It'll take me a few days to respond to all the PRs.

exnx commented 5 years ago

Hi everyone, thanks for all the great work!

I had a few questions:

  1. Is the VFR_real_u data available as BCF as well? If not, when training the stacked conv auotencoder, would you shuffle the synthetic and real data all at the same time, or do one dataset type at a time?
  2. Does anyone if anyone has worked on a Pytorch implementation of DeepFont? Or, I'd love to see someone's TF implementation as well.
  3. I had some questions about the original paper's preprocessing of the data. For the "Squeezing" operation, it looks like all images are have a fixed height of 105, and width of 2.5 * height. Is that right?

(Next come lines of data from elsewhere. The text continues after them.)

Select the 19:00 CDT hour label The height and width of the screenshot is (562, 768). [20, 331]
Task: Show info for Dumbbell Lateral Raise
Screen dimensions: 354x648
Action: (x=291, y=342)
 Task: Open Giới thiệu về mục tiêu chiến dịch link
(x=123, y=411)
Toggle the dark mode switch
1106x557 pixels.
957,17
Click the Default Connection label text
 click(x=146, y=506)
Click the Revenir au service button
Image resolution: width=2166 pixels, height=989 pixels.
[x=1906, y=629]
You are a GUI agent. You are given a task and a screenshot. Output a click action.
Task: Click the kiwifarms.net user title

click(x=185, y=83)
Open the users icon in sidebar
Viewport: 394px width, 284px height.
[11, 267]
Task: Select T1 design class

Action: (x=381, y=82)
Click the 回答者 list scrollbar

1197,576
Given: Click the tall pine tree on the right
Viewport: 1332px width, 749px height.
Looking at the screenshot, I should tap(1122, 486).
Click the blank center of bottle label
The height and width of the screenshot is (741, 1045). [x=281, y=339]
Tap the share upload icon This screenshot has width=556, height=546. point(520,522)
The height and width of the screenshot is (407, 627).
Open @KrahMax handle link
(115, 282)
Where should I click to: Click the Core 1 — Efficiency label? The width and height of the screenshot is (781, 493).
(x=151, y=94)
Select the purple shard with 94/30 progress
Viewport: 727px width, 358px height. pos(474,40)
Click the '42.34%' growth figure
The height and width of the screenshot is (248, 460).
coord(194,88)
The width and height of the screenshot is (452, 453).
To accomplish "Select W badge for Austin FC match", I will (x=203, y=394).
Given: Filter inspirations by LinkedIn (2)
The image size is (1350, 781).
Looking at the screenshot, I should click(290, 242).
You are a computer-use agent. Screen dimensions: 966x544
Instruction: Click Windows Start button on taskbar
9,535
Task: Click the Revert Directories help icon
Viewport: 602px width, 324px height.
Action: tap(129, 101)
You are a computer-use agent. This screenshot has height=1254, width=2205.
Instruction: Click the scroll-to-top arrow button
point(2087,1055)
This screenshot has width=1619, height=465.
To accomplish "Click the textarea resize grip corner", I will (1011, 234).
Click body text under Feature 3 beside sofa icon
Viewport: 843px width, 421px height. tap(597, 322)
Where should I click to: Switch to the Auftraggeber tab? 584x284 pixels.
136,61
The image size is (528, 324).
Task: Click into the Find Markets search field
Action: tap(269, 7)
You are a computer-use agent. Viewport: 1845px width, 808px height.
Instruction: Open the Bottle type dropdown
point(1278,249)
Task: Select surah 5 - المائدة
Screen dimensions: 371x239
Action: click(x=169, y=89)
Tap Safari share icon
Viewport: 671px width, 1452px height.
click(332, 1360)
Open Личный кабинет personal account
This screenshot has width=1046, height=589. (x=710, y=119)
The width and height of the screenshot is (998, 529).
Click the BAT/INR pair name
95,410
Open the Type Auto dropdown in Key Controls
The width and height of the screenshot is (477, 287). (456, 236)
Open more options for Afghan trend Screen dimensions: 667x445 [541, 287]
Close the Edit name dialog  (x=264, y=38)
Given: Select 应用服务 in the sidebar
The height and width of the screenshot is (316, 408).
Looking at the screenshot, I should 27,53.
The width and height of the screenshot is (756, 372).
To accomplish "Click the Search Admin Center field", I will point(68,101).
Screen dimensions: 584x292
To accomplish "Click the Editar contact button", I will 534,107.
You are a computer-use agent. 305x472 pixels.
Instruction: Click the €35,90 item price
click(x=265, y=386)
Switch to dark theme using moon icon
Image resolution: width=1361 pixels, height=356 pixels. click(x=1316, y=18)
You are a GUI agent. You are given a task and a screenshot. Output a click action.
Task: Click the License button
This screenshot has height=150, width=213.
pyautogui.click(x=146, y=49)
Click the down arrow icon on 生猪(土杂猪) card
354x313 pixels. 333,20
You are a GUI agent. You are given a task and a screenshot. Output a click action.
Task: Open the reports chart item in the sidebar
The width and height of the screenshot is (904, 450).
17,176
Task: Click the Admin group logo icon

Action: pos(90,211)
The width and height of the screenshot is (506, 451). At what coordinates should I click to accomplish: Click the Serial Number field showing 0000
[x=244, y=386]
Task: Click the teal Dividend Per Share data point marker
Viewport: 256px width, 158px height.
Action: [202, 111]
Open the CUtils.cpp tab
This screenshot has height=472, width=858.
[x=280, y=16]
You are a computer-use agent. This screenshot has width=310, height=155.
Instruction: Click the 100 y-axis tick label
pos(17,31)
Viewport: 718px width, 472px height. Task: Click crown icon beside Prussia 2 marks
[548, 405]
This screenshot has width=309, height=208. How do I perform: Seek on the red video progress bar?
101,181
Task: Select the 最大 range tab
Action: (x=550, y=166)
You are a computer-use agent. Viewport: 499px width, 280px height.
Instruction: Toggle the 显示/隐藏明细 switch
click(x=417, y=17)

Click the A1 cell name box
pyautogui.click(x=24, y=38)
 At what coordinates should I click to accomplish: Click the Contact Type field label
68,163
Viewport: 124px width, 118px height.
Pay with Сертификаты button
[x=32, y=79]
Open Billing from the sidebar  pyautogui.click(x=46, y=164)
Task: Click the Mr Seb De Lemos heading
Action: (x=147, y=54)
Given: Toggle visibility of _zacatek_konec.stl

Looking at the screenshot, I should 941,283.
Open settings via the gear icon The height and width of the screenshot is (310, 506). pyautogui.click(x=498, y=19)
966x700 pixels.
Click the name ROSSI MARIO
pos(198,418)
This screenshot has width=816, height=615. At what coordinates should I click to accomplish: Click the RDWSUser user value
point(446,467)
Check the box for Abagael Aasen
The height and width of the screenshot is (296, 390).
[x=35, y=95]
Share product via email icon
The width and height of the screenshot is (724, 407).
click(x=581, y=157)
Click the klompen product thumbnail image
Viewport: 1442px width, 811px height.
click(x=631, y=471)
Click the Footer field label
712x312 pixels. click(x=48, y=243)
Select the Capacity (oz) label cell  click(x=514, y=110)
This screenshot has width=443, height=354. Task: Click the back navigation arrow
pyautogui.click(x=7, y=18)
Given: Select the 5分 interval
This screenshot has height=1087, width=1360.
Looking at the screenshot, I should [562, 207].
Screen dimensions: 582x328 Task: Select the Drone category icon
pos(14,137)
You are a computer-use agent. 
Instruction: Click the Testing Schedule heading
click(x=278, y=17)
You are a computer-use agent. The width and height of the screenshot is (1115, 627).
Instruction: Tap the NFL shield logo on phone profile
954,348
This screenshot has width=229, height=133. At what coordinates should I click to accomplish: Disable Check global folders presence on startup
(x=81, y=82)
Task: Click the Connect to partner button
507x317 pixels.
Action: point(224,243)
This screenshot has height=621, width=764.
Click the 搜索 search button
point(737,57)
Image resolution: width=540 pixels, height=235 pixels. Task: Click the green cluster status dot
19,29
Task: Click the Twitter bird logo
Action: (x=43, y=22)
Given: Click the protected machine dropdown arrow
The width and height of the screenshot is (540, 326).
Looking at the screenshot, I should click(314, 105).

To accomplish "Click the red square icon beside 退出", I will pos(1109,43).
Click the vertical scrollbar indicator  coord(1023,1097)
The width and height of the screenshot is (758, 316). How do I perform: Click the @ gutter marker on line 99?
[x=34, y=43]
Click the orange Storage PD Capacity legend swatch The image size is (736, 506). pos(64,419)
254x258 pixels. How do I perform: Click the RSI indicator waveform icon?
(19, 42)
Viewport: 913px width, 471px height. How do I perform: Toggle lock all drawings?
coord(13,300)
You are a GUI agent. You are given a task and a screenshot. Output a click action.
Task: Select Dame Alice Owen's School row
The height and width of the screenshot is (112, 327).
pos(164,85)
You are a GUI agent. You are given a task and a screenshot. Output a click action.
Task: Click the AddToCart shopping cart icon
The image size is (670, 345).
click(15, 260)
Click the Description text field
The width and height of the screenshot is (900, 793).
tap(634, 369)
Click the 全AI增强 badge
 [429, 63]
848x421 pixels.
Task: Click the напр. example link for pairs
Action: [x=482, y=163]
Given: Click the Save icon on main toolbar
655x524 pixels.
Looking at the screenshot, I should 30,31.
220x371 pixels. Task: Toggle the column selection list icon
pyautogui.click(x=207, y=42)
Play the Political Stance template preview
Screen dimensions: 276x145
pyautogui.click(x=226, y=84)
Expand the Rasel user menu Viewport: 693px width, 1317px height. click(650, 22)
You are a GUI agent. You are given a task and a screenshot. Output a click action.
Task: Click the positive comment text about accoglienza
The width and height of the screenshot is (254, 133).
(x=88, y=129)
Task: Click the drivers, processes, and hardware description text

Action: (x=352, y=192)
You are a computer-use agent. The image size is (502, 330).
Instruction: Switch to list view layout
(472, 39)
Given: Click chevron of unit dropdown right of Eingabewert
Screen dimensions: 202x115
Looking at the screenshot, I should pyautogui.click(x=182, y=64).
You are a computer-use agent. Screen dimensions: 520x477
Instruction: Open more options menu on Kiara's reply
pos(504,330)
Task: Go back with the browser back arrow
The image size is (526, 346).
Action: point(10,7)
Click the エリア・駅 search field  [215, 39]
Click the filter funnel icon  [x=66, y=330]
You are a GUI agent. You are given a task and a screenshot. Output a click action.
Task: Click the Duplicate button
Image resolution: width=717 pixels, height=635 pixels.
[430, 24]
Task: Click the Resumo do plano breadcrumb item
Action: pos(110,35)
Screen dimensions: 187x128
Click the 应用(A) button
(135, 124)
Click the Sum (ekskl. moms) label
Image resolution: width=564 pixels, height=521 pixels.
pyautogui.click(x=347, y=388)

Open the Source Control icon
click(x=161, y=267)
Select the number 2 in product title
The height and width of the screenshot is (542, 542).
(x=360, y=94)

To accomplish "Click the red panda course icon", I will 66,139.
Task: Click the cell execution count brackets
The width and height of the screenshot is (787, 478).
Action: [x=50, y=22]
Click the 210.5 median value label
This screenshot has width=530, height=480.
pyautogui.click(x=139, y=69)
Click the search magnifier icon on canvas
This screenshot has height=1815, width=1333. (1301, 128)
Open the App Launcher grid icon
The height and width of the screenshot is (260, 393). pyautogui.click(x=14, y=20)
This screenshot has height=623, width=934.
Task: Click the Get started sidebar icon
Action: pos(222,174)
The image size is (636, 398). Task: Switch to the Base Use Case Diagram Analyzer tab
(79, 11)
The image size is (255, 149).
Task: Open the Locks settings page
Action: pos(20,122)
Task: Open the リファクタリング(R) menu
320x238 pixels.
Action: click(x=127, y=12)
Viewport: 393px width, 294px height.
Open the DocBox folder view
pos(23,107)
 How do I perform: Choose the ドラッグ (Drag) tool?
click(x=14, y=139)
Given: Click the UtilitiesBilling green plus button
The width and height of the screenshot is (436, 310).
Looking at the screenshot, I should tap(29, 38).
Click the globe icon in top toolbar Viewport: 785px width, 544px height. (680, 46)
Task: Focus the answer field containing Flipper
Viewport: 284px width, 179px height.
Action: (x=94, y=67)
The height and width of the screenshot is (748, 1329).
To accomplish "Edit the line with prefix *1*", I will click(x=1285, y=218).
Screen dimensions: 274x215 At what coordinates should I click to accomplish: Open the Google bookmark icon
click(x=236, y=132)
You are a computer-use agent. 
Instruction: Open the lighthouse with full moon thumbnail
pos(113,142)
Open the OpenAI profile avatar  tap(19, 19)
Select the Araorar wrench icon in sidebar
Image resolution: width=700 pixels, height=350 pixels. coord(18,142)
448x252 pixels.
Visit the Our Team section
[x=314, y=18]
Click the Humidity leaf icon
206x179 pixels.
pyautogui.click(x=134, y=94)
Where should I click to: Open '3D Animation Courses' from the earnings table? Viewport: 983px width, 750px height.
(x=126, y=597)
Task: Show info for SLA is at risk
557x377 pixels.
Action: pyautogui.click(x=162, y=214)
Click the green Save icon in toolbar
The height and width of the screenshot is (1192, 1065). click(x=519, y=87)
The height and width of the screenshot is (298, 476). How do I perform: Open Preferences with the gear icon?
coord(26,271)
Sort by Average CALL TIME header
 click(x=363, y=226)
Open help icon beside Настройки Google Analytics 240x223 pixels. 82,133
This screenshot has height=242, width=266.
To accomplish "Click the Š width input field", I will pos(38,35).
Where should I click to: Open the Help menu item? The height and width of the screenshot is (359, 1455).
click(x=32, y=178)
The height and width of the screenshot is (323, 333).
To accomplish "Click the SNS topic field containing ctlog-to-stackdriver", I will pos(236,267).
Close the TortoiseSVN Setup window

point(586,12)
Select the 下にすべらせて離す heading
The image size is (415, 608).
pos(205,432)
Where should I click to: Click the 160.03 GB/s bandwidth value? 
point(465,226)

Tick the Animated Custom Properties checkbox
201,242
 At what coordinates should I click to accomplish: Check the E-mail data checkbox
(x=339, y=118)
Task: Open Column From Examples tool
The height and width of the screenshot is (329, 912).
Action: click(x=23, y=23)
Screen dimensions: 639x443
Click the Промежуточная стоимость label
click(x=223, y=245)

It seems like it would introduce a good deal of distortion.
  4. After the squeezing operation, the idea is to sample a 105x105 patch randomly from the normalized image?

Thanks guys!

Bobbyphtr commented 4 years ago

Hi everyone, I want to use the dataset for experiment with tensorflow. it says that there’s still an importError, i wonder what is the status of this dataset now.

Python 3.6.9 |Anaconda, Inc.| (default, Jul 30 2019, 13:42:17) 
[GCC 4.2.1 Compatible Clang 4.0.1 (tags/RELEASE_401/final)] on darwin
Type "help", "copyright", "credits" or "license" for more information.
>>> import tensorflow_datasets as tfds
Traceback (most recent call last):
  File "<stdin>", line 1, in <module>
  File "/Users/bobbyphtr/Downloads/datasets-vfr/tensorflow_datasets/__init__.py", line 52, in <module>
    from tensorflow_datasets import image
  File "/Users/bobbyphtr/Downloads/datasets-vfr/tensorflow_datasets/image/__init__.py", line 19, in <module>
    from tensorflow_datasets.image.adobe_vfr import AdobeVfr
ImportError: cannot import name ‘AdobeVfr'

can anyone resolve this problem? @sklan

Thanks guys!

iamtekeste commented 4 years ago

@sklan I would love to know if you need help creating that PR 💙

FBEMPSS commented 3 years ago

when i convert train.bcf to images, a problem appeared. IOError:cannot identify image file <StringIO.StringIO instance at 0x7f3a11798870> the bug occured when the 1687th font was converted.

maryamag85 commented 3 years ago

Is there a VFR dataset somewhere I can use? I am unable to open the dropbox link and nothing is in tensorflow dataset.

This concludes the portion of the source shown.